■ **Extract**
^^^^^^^^^^^^^^^^
They’re Baaack or Why I Hate Planned Parenthood Part Four

After  a month of no Planned Parenthood (P.P.) adds on my blog site, once Judge Kavanaugh was confirmed, I thought the ads would not show up anymore. Oh me! They’re Baaack, just like bad horror flicks every October.

Now it’s the week of Thanksgiving and they’ve started showing up n theexileskitchen.com. Why, I wonder? Maybe the midterm runoff elections, where contested seats and governorships are up for grabs. And that’s just what P.P. does. They grab at women’s emotions, during their most vulnerable life decision and convinces them that what is inside of them doesn’t matter, it’s just a lump of tissue.

There is a disgusting ad for P.P. running around social media right now with a beautiful baby girl, looking adoringly into the camera. It says, “She deserves to be loved. She deserves to wanted. She deserves to be a choice.”
^^^^^^^^^^^^^^^^
■ **Click-target data**
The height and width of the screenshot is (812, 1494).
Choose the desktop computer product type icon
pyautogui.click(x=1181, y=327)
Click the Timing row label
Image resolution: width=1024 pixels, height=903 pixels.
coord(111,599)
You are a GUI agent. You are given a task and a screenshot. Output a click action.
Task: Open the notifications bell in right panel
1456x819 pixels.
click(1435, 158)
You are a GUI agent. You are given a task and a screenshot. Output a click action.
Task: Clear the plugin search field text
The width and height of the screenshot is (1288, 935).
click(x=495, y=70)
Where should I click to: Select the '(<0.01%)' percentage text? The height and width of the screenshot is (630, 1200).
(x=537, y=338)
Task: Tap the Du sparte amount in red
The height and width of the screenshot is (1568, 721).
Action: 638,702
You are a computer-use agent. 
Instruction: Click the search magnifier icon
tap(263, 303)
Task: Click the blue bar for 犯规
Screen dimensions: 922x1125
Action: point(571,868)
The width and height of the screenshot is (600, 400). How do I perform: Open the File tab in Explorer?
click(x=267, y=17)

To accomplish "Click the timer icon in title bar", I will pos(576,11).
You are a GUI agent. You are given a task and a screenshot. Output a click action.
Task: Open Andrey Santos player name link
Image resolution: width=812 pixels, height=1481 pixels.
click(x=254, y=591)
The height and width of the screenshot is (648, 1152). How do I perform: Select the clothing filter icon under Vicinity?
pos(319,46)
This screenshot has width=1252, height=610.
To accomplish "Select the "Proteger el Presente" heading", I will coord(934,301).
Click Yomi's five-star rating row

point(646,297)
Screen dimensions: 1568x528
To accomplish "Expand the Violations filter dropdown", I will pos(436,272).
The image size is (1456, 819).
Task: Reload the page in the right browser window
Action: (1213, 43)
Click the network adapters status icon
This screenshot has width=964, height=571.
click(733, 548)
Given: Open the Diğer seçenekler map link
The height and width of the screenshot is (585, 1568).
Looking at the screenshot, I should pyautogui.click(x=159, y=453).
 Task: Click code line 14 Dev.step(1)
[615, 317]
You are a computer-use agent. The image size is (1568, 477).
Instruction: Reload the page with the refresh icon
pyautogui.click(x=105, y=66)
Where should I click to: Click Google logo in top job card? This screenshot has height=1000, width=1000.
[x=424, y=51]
^^^^^^^^^^^^^^^^
■ **Aim**
Answer these questions about the Planned Parenthood blog post:
(a) After Judge Kavanaugh was confirmed, how long did the blog site go without Planned Parenthood ads?
(b) During what week did the ads start showing up again?
(c) In the social media ad described, what is the baby girl doing?

■ **Task solution**
(a) A month.
(b) The week of Thanksgiving.
(c) Looking adoringly into the camera.